## To be done
Count the lines in the records that contain the word "video" and give only that number.

Target pointing data:
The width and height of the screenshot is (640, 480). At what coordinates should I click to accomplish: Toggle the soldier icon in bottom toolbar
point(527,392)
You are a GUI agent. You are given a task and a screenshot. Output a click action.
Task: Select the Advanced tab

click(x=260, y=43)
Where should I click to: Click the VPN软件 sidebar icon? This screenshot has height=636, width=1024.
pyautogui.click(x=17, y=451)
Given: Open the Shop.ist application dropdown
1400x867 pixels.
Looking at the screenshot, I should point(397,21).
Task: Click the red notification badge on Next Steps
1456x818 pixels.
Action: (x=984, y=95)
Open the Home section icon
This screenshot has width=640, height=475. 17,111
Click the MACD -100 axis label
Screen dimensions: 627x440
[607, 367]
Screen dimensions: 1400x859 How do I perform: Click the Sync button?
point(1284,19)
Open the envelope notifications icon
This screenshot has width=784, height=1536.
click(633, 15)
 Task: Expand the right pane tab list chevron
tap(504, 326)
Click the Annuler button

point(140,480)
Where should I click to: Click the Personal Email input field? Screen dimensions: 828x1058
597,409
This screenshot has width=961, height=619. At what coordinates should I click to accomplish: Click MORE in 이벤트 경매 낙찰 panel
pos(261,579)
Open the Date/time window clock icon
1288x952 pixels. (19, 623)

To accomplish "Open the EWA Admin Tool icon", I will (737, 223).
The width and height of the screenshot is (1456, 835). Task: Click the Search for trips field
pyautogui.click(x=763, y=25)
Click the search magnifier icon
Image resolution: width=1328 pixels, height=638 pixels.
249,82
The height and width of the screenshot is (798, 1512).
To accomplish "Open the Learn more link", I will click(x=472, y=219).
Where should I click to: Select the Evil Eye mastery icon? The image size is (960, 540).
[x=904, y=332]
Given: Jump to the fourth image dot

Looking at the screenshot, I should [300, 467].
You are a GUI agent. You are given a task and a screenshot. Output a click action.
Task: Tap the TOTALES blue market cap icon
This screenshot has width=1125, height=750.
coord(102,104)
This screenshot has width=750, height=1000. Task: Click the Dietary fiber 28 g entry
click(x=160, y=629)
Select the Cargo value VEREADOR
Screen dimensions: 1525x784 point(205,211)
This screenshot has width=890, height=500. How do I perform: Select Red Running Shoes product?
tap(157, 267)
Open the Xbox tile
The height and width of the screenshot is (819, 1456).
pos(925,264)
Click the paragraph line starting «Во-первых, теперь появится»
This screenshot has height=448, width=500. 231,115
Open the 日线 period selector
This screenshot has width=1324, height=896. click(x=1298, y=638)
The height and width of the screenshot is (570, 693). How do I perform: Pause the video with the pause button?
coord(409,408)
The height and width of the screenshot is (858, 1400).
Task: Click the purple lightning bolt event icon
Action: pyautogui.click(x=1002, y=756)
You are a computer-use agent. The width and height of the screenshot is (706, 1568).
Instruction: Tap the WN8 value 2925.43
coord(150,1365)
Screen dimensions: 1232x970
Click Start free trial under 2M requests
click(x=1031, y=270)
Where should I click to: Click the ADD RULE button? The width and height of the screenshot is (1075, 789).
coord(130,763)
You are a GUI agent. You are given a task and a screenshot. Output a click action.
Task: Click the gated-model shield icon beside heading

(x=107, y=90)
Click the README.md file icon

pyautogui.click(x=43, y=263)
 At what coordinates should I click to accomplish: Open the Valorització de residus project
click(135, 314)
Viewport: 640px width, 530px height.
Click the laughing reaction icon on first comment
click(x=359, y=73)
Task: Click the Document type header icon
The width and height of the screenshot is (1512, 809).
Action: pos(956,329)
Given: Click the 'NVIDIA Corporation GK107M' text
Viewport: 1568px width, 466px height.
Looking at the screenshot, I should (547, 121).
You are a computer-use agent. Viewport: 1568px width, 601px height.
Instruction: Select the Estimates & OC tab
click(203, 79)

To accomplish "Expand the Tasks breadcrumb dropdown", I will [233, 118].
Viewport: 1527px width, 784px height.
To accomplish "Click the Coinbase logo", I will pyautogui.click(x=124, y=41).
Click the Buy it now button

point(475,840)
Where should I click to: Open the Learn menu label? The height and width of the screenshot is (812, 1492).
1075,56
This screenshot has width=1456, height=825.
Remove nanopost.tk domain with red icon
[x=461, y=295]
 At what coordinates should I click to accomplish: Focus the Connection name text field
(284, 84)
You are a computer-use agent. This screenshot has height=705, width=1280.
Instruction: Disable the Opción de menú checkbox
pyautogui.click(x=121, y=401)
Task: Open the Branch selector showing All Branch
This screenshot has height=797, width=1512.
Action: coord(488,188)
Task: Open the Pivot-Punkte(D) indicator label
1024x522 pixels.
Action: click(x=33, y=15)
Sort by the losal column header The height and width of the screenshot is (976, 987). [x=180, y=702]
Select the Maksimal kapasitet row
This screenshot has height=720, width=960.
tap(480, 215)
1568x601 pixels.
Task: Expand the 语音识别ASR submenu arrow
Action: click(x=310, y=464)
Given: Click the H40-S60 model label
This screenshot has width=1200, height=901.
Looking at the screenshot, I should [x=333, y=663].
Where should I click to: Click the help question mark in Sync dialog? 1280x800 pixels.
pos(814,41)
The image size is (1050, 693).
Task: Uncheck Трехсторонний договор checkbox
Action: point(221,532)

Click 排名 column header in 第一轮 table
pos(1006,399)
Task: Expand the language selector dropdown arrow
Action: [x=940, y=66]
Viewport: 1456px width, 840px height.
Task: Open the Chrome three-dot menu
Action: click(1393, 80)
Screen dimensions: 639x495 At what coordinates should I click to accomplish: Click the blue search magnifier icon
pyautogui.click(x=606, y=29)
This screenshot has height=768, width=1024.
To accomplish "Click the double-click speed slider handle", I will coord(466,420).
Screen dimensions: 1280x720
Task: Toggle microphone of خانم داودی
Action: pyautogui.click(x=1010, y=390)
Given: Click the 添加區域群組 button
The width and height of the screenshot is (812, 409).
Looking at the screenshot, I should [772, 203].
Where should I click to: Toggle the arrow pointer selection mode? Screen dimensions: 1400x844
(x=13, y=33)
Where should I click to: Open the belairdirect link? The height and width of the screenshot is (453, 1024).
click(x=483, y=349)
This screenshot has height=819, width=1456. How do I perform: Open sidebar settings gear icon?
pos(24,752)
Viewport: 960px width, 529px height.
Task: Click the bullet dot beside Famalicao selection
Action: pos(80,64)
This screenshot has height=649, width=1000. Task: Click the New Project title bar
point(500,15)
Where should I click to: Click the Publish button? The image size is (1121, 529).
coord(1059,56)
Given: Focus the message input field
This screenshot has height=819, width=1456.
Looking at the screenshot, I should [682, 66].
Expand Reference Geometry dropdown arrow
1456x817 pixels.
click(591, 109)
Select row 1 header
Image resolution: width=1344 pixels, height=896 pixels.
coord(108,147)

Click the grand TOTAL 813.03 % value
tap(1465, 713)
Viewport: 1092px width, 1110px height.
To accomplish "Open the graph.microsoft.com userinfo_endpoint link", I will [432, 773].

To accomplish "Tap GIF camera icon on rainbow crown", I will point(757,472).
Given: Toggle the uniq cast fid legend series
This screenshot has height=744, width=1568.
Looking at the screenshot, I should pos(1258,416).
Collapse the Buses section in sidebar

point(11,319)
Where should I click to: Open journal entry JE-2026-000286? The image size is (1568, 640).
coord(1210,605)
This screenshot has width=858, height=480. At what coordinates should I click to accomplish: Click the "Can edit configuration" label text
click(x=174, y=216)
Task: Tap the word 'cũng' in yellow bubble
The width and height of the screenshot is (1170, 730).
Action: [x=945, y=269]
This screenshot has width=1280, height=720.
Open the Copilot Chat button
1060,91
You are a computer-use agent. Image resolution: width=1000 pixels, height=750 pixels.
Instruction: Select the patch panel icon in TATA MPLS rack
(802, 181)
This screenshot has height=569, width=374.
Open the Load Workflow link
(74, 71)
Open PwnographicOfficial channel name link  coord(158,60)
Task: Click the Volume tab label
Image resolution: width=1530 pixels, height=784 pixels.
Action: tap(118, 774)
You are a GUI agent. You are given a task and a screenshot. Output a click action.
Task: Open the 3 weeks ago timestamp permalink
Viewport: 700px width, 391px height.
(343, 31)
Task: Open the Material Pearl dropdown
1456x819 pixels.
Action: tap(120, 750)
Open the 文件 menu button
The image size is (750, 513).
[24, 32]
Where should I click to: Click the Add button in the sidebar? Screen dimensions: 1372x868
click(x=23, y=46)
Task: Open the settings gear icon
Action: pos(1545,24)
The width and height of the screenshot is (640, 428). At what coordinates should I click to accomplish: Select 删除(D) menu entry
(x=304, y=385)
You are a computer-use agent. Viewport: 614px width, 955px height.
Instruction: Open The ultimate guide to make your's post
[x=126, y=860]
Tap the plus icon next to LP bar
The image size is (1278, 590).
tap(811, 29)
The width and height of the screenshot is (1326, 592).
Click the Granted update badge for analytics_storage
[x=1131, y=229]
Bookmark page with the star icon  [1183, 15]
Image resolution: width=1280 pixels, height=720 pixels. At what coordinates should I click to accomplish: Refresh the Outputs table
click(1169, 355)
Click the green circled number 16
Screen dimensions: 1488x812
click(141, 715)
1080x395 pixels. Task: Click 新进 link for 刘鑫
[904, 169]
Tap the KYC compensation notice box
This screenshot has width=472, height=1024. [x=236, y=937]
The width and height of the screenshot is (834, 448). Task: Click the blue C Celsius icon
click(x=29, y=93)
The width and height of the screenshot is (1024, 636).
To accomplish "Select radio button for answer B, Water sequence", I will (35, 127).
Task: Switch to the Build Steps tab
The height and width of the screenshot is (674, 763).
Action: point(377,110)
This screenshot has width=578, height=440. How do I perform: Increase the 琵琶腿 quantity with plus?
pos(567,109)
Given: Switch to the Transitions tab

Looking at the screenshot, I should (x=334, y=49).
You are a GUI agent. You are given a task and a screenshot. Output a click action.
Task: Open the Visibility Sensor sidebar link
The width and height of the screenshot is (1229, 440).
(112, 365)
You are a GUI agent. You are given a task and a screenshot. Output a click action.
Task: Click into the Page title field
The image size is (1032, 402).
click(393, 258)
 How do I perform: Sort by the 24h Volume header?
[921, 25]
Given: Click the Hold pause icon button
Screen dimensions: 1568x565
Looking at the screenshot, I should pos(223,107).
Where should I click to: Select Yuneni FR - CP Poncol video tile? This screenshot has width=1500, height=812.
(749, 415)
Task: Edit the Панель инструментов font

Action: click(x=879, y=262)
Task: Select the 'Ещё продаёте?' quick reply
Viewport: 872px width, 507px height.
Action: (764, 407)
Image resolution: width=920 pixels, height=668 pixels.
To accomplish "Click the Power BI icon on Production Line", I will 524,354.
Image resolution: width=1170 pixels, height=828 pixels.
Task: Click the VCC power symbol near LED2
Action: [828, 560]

## Written solution
2